El tono de su voz era tan bajo que él se inclinó para escuchar, y entonces percibió el suave enrojecimiento de sus mejillas, que se comunicaba a sus ojos, cálidos y sensuales. Tomó él programa de las manos de ella, y gravemente, con rasgos enormes, escribió su nombre a través de toda la hoja.
—Ahora esto ya no tiene razón de ser —se atrevió a decir—. No hay necesidad de esto.
Lo rompió y lo echó a un lado.
—Yo y usted, Saxon, en la pieza que sigue —fue el saludo de Bert cuando ellos se acercaron—. Tú bailarás con Mary en la vuelta siguiente, Billy.
—No hay nada que hacer —dijo él en respuesta—. Saxon y yo estamos pegados hasta el fin del día.
—Ten cuidado con él, Saxon —dijo Mary, fingiendo seriedad—. Es capaz de triturarte.

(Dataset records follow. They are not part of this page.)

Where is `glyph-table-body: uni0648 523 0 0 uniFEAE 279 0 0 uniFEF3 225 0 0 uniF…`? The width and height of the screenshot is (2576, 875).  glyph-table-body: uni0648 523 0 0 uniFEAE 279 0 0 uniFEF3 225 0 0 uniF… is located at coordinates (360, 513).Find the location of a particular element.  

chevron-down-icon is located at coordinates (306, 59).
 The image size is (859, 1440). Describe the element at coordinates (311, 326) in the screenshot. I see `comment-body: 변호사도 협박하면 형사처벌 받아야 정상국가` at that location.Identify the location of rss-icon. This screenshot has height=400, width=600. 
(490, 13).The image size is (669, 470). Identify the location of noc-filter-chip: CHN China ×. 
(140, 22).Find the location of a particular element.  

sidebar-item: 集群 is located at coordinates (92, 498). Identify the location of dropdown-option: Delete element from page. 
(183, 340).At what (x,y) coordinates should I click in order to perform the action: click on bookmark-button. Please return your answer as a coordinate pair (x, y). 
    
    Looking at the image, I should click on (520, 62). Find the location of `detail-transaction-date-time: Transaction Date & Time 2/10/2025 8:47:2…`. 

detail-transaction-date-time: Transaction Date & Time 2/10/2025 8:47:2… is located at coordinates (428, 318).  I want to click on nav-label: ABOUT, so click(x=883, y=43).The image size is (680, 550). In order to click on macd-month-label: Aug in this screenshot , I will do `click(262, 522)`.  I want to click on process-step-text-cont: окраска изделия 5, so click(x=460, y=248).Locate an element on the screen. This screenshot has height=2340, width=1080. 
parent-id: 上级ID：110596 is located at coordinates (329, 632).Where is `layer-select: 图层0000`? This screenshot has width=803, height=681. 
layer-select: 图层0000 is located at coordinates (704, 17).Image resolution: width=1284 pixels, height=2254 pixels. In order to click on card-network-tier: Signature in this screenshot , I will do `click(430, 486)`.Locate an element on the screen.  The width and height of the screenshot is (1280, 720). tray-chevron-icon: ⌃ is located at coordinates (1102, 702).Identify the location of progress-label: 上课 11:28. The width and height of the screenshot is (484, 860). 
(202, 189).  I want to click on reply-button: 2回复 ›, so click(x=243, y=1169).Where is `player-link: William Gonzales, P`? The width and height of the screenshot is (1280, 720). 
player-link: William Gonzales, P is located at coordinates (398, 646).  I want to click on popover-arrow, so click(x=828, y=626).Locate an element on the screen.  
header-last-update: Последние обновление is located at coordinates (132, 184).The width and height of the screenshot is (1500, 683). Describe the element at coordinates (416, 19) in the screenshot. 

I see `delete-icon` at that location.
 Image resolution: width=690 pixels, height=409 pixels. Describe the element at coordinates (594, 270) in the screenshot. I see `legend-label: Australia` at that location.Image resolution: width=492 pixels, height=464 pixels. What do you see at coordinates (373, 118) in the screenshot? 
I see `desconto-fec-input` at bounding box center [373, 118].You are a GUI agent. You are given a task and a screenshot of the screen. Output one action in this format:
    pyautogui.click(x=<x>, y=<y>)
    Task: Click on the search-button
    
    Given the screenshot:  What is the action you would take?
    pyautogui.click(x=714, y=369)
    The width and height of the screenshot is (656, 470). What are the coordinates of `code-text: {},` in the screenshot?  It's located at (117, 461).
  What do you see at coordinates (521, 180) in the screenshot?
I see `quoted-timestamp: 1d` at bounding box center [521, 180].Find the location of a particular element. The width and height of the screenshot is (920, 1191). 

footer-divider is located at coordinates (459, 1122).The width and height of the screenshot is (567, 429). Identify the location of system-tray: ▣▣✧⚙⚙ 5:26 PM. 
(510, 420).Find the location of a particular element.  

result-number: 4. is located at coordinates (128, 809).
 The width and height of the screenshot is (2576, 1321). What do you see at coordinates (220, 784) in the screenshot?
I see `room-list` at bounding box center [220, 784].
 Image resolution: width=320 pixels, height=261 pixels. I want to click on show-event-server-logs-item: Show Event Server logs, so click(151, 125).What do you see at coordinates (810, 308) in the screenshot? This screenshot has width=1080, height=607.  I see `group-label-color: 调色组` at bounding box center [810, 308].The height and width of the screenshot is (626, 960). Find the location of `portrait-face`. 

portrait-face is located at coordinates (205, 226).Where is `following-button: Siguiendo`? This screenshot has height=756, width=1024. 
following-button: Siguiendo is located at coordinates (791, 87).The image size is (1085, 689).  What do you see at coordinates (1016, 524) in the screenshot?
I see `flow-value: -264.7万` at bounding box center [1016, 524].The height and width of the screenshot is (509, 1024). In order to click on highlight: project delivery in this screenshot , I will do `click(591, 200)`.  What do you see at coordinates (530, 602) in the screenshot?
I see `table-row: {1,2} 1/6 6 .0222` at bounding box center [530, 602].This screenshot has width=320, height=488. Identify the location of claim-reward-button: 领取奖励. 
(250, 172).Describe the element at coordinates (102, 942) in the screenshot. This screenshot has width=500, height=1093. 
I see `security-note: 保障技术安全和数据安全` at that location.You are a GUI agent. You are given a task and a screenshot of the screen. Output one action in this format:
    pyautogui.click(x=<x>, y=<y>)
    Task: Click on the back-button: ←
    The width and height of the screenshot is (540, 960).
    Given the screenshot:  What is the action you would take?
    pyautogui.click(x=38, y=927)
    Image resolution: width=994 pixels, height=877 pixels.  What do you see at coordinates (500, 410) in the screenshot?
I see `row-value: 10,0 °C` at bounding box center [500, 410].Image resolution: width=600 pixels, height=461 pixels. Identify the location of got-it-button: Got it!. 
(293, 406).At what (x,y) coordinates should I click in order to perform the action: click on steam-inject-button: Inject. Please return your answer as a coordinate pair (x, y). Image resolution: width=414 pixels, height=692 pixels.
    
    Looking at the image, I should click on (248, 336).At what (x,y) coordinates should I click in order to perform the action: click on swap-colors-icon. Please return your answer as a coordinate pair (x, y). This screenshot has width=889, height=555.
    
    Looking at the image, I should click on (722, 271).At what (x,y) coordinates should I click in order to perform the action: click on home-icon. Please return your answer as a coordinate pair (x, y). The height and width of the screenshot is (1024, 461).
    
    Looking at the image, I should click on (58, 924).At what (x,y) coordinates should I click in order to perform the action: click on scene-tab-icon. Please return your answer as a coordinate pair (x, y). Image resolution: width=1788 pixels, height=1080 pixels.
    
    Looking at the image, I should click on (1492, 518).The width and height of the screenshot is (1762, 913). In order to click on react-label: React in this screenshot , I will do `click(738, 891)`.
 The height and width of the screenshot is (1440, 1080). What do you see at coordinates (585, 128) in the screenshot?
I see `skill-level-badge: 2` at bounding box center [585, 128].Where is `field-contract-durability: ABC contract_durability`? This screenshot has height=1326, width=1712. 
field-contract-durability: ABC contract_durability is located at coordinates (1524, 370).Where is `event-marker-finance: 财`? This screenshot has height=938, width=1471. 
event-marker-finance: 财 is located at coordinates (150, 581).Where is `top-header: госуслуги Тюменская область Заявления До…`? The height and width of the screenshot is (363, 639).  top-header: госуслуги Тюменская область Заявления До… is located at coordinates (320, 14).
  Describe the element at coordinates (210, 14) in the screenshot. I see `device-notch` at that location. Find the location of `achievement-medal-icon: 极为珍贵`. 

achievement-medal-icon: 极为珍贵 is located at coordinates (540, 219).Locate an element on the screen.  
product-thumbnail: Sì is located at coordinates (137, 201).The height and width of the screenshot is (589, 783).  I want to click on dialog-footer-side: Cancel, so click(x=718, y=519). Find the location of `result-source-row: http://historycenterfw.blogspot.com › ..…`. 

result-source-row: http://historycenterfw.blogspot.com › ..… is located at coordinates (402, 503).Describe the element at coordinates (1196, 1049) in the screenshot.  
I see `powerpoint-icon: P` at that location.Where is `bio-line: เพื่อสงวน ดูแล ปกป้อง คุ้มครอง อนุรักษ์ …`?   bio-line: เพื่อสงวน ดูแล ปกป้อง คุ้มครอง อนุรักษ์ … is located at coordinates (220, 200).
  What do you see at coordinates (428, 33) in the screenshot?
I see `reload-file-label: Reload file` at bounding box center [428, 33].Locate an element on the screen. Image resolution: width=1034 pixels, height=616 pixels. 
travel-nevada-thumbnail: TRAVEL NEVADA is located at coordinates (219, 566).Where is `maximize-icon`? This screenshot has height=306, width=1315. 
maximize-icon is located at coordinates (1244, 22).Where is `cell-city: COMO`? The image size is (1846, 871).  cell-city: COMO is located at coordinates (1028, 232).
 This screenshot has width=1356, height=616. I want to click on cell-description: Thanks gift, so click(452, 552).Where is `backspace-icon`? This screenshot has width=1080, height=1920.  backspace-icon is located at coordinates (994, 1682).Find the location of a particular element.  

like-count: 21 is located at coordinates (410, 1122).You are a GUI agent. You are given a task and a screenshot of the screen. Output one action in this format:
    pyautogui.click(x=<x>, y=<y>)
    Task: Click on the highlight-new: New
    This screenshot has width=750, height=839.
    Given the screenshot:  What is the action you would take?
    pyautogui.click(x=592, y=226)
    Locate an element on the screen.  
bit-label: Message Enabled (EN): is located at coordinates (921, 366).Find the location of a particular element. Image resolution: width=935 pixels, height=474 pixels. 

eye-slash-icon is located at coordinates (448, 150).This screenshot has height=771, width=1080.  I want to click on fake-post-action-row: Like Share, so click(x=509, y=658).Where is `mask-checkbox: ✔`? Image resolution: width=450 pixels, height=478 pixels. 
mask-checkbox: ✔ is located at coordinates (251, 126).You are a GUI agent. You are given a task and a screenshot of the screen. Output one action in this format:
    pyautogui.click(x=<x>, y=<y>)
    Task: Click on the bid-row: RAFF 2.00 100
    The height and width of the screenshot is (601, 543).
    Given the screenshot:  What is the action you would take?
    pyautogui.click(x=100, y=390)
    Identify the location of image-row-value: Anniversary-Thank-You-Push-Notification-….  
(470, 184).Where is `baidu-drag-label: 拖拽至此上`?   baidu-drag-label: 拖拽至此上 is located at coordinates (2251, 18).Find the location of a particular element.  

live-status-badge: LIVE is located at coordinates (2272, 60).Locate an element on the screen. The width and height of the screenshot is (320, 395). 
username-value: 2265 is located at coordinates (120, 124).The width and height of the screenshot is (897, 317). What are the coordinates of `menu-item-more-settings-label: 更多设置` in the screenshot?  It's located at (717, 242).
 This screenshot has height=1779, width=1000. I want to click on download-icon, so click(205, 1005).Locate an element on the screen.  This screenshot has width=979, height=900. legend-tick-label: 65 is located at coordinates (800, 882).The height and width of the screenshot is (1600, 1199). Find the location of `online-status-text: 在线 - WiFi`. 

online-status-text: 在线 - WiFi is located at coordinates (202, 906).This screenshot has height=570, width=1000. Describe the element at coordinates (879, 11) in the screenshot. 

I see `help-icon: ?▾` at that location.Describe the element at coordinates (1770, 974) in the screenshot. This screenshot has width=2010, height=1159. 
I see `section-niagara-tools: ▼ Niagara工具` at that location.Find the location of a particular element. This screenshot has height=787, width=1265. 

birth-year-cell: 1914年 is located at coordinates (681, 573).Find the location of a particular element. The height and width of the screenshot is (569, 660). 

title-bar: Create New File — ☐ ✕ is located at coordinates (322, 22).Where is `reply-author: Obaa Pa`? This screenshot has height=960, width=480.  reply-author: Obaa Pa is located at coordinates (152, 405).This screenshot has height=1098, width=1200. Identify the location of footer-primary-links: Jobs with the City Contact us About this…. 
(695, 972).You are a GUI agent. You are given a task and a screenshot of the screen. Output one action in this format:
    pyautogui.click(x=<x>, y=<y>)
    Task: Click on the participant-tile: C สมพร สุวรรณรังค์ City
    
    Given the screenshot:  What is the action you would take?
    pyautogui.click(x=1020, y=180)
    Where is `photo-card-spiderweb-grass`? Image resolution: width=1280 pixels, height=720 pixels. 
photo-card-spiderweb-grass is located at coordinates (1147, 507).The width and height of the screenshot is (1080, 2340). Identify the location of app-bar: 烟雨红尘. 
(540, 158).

—Creo que sé lo que es bueno cuando lo veo —respondió Billy con galantería.
—Lo mismo digo —asintió Saxon, apoyándolo.
—La reconocería hasta en la oscuridad —agregó el joven.
Mary los contemplaba evidentemente alarmada, y Bert dijo bien dispuesto:
—Todo lo que se me ocurre decir, es que ustedes no pierden el tiempo mientras están juntos. Pero si pueden distraer unos cuantos minutos después de dar unas vueltas más, Mary y yo nos sentiríamos halagados si comen con nosotros.
—Eso, justamente —asintió Mary.
—Déjense de hacer bromas —rió Billy al mismo tiempo que se volvía para clavar sus ojos en los de Saxon—. No les preste atención. Lo que sucede es que están fastidiados porque tienen que bailar juntos. Bert es una verdadera calamidad para el baile, y Mary tampoco es gran cosa. Vamos, que ya comienza. Los veremos después de bailar dos piezas.